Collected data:

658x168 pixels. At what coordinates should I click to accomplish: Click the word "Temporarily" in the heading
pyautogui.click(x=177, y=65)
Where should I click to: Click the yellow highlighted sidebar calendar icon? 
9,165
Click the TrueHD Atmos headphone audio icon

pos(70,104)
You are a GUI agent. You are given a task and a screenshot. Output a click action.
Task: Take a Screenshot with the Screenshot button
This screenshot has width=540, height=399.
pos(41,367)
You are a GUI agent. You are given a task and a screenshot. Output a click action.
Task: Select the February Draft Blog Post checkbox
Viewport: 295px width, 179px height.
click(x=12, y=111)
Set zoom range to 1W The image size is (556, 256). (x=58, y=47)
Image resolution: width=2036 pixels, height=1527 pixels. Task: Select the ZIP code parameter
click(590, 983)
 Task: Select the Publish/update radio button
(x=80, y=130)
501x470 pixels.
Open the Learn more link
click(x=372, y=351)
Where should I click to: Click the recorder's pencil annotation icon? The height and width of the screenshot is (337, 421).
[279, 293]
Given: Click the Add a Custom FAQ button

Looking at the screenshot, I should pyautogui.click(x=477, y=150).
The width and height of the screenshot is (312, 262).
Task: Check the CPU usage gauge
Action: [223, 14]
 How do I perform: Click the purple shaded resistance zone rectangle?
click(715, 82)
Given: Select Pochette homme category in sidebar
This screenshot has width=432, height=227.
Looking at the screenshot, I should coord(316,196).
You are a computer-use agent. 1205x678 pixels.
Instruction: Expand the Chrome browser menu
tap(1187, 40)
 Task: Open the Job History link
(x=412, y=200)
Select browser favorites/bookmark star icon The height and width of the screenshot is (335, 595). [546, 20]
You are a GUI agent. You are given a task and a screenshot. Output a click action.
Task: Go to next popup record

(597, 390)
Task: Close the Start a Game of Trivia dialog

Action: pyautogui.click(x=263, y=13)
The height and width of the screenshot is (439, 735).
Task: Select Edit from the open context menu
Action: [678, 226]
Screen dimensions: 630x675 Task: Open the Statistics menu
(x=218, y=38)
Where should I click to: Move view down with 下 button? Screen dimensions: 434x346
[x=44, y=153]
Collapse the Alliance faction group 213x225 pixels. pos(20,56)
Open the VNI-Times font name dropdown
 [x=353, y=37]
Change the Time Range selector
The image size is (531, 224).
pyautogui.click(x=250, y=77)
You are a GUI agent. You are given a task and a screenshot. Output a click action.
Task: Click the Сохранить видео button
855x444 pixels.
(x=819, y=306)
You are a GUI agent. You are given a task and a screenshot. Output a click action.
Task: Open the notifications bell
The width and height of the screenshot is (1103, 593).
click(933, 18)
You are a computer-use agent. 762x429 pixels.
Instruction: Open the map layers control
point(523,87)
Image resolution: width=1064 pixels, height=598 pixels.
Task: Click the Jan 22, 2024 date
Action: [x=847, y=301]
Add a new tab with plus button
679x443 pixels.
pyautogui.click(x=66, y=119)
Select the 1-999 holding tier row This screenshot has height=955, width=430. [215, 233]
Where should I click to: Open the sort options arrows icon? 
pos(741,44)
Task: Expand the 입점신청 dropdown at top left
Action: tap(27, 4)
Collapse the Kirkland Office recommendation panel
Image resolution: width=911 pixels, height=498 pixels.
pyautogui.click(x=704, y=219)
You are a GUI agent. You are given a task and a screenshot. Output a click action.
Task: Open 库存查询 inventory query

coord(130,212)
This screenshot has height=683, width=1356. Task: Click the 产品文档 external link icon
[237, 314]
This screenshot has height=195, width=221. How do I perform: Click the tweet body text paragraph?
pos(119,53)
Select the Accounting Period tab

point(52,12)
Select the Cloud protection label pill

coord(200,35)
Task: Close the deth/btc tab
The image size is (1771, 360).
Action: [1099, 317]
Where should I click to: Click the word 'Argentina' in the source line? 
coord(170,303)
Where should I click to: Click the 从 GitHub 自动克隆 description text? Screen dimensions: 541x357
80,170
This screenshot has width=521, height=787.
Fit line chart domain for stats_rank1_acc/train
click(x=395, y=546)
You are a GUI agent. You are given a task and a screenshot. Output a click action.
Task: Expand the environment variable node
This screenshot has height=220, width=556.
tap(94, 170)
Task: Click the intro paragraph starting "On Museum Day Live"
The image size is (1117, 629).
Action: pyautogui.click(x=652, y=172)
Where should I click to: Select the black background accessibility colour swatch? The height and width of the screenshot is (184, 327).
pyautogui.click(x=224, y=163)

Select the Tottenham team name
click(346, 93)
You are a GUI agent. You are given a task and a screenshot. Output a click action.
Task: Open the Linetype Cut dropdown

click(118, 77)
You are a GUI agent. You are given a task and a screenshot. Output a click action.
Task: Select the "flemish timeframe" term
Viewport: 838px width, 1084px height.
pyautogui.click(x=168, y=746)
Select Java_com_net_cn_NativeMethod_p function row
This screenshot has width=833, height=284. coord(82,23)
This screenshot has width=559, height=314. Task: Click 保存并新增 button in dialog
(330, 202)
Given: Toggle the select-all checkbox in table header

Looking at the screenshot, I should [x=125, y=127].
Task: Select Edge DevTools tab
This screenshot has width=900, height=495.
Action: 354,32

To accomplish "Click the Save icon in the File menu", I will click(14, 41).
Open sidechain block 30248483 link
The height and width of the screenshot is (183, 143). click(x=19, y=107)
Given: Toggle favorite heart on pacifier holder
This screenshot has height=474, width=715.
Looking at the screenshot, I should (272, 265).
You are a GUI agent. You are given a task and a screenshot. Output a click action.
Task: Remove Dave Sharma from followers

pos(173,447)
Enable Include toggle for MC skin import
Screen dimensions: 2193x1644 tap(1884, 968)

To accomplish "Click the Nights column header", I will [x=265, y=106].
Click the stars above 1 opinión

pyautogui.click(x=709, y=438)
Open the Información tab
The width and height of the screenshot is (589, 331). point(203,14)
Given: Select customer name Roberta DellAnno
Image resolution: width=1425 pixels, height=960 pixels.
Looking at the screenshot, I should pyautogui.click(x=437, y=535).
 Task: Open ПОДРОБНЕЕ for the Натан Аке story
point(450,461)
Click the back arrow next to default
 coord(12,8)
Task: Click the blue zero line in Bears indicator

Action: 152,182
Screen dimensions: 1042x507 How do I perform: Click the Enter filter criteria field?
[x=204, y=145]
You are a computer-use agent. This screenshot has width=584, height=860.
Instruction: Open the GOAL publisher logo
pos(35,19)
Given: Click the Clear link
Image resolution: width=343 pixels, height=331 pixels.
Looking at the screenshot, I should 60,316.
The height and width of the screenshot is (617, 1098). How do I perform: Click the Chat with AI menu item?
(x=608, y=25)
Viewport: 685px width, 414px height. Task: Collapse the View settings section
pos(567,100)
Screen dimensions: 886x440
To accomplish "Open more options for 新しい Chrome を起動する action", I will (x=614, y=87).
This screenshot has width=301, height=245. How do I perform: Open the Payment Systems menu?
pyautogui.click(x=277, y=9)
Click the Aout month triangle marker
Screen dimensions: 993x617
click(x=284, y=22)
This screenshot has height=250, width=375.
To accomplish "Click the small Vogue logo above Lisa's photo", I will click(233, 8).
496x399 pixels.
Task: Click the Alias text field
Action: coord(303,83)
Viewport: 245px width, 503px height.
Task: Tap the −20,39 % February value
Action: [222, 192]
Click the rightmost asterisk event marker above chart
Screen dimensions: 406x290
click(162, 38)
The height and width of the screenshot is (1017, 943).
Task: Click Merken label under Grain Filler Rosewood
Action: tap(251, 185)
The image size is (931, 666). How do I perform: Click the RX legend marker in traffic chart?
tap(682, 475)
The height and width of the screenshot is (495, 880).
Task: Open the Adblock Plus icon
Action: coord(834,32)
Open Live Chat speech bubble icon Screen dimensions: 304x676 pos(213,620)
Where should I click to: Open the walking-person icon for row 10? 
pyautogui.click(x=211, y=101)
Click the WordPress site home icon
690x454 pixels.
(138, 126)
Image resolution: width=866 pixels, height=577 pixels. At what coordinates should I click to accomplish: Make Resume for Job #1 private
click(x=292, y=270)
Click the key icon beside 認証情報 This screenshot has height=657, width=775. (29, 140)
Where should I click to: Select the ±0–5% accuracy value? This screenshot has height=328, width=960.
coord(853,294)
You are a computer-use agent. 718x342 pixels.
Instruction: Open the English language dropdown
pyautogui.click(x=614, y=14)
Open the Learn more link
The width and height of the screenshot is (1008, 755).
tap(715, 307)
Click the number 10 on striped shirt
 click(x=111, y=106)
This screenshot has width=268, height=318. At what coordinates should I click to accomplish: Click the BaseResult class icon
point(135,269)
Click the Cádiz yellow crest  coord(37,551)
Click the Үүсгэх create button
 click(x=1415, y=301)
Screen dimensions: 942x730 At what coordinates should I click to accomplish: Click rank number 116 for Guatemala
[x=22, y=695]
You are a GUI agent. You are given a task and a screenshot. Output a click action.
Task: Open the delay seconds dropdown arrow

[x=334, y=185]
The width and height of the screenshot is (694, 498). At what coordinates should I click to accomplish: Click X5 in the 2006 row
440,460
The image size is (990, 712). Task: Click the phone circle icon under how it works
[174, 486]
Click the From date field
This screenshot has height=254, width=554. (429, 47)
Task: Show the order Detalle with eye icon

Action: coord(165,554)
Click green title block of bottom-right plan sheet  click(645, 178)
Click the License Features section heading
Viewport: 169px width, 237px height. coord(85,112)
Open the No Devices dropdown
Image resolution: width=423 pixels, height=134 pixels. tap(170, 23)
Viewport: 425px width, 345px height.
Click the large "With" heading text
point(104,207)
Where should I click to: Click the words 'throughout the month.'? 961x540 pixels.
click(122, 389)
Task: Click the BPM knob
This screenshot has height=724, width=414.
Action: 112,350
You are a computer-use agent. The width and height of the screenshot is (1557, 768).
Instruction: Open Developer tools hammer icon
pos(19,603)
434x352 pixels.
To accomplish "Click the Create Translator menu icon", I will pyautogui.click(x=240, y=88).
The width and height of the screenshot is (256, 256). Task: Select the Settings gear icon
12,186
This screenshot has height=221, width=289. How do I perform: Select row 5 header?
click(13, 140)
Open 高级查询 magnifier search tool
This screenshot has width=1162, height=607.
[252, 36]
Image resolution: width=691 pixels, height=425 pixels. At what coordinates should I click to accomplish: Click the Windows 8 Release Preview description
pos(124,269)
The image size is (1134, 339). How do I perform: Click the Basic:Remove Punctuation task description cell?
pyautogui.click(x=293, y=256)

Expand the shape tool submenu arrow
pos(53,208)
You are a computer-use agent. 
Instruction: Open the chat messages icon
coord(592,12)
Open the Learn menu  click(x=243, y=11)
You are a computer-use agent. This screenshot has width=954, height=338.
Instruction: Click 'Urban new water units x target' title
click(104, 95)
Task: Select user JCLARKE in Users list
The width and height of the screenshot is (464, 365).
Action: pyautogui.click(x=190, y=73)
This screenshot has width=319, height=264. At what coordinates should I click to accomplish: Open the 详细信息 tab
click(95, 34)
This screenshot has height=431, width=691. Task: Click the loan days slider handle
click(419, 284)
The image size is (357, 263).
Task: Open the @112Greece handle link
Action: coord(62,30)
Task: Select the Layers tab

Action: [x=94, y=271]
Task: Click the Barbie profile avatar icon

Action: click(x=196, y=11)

> [Required work]: When a line in the records above holds "Live", that line is to be reported.

> [Solution to this task]:
Task: Click the intro paragraph starting "On Museum Day Live"
Open Live Chat speech bubble icon Screen dimensions: 304x676 pos(213,620)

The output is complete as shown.